Cuando me tocaba guardia le ponía música. Música cuando estaba muy inquieto y agitado de su respiración. Aunque no hablábamos mucho de eso, recordé que una vez en su auto encontré varios CD’s de música clásica y le puse las 4 estaciones de Vivaldi desde mi celular, recuerdo ver cómo cerró sus ojos, recargó su cabeza en la almohada y comenzó a respirar profundo, sin la agitación que lo tenía agotado desde dos semanas previas; le puse también una de mis piezas favoritas, By the sea, y le dije que se imaginara a una pareja de enamorados bailando en una terraza frente al mar, como sucede en la película de Theo Angelopoulos, que intentara dejarse llevar por esa calma, que recordara y se dijera a sí mismo que tenía a 3 hijos buenos, buenas personas, y que sus hijos estaban bien, acompañados por personas que los aman, que podía estar tranquilo. Para sus momentos de inquietud también servía hacerle masaje, en sus piernas y en su cabeza, en su cara.
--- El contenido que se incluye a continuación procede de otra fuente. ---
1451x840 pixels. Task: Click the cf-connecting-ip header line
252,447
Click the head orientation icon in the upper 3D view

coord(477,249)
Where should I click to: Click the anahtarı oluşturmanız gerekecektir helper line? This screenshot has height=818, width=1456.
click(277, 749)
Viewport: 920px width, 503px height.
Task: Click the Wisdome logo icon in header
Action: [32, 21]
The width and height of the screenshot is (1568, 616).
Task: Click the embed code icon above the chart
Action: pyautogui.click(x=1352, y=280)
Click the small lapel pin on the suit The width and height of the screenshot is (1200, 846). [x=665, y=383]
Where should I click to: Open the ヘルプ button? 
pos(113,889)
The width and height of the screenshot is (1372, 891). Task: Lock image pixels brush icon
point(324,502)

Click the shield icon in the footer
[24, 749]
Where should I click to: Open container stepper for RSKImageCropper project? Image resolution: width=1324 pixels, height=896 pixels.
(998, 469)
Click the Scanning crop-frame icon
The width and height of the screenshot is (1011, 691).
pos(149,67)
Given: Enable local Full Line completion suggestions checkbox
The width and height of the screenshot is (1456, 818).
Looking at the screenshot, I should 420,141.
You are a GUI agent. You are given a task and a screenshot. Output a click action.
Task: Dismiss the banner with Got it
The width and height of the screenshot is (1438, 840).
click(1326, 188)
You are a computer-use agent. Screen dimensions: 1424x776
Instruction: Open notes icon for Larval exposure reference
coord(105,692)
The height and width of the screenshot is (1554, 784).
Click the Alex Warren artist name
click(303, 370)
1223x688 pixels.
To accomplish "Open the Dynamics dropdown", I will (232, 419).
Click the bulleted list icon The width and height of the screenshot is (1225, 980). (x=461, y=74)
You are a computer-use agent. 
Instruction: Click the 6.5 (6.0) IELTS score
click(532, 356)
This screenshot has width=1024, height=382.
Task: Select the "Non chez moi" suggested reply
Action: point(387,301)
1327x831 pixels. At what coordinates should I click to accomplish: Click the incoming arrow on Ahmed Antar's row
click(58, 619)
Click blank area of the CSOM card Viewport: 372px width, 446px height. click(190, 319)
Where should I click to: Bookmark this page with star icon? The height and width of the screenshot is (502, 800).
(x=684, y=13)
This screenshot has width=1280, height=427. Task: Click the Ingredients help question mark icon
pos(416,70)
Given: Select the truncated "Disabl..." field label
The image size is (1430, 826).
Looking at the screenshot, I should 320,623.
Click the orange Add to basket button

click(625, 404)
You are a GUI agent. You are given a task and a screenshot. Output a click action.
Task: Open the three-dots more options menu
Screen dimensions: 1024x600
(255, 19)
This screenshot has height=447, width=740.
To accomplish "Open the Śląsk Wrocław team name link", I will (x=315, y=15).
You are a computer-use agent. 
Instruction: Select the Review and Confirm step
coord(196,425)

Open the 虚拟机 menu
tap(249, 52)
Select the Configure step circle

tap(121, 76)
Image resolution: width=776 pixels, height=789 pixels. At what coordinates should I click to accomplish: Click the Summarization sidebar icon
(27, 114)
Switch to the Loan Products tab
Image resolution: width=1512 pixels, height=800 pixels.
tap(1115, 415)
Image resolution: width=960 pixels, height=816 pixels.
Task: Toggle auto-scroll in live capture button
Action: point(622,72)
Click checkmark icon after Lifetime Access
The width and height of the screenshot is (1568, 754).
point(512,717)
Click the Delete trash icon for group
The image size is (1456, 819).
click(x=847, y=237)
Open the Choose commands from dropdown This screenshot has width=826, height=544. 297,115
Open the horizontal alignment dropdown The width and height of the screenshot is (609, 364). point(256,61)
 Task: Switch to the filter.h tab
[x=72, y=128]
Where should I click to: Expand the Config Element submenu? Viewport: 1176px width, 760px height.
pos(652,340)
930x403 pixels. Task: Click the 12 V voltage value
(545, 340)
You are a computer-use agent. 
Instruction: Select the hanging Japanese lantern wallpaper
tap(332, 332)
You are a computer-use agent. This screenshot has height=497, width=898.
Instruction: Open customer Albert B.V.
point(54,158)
Estar ahí sobando su cuerpo enfermo, sus piernas ya sin vello, sus brazos llenos de pecas y manchas de sol, su cabello blanco y despeinado, sus cejas alborotadas, su cuerpo enfermo  y agonizante me hizo pensar en la importancia de cuidar de ellos, como que en medio de tanto horror y tanta no justicia, tengo la sensación de que lo único que nos queda ofrecerles a nuestros muertos es esto, su cuidado, el cuidado de su cuerpo, como si esas caricias y cariños fueran capaces de limpiar o curar algo de todo el horror atestiguado. Y no es que mi suegro haya sido víctima de la violencia, sino que estar ahí con él me hizo pensar en ello, como pensé en ello cuando vi el cuerpo de mi abuela muerta, arreglado dentro del ataúd: me permitió reconcilar algo con la muerte, con la muerte buena. De alguna forma, a la corta distancia, siento que este cuerpo, un cuerpo entero, completo, presente, es y fue también un refugio para mi para reconciliar con algo de lo que sí podemos hacer. 

Cuando estaba lúcido le preguntaba sobre los momentos más felices y luminosos de su vida: cuando tenía 12 años y era parte del equipo de basquetbol, cuando conoció a Teresa, su esposa, en la universidad y se enamoró de su dulzura. Trataba de sacarlo de esas frases en las que se lamentaba de estar ahí, de haber terminado ahí… no sé a que se refería pero quizá a estar en el hospital público porque un mal manejo de la fábrica les había hecho perder el seguro de gastos médicos que les permitiría pagar un hospital privado. 

Cuando lo encontraba despierto y malhumorado, inventando planes para escapar del hospital, le propuse jugar caras y gestos de libros y películas: tomé un portasueros y le releí el inicio de la novela “La guerra del fin del mundo” que dice algo así: era un hombre tan delgado que daba igual si lo veias de frente o de perfil. Esa novela les gustaba mucho a él y a su hijo Ricardo; también hice “Lo que el viento se llevó” con una sábana que  agitaba al aire. Ambas las confundió con la novela “Por quién doblan las campanas”, de Hemingway. Me gustaría pensar que fue una señal de algo, porque en la novela, el protagonista Jordan se resigna a que su misión ha sido cumplida y que es mejor morir ahí. Me gustaría pensar eso porque Ricardo siente que su papá no se fue en paz, que no se resignó, no aceptó, no se rindió, no concilió, no se perdonó. Me gustaría pensar que sí, que en algún momento encontró una forma de resignación.Murió el miércoles a las 10 de la mañana. Las niñas decían: mamá ahorita ya está volando. Por la tarde, las niñas me preguntaron si el abuelo ya había llegado al cielo.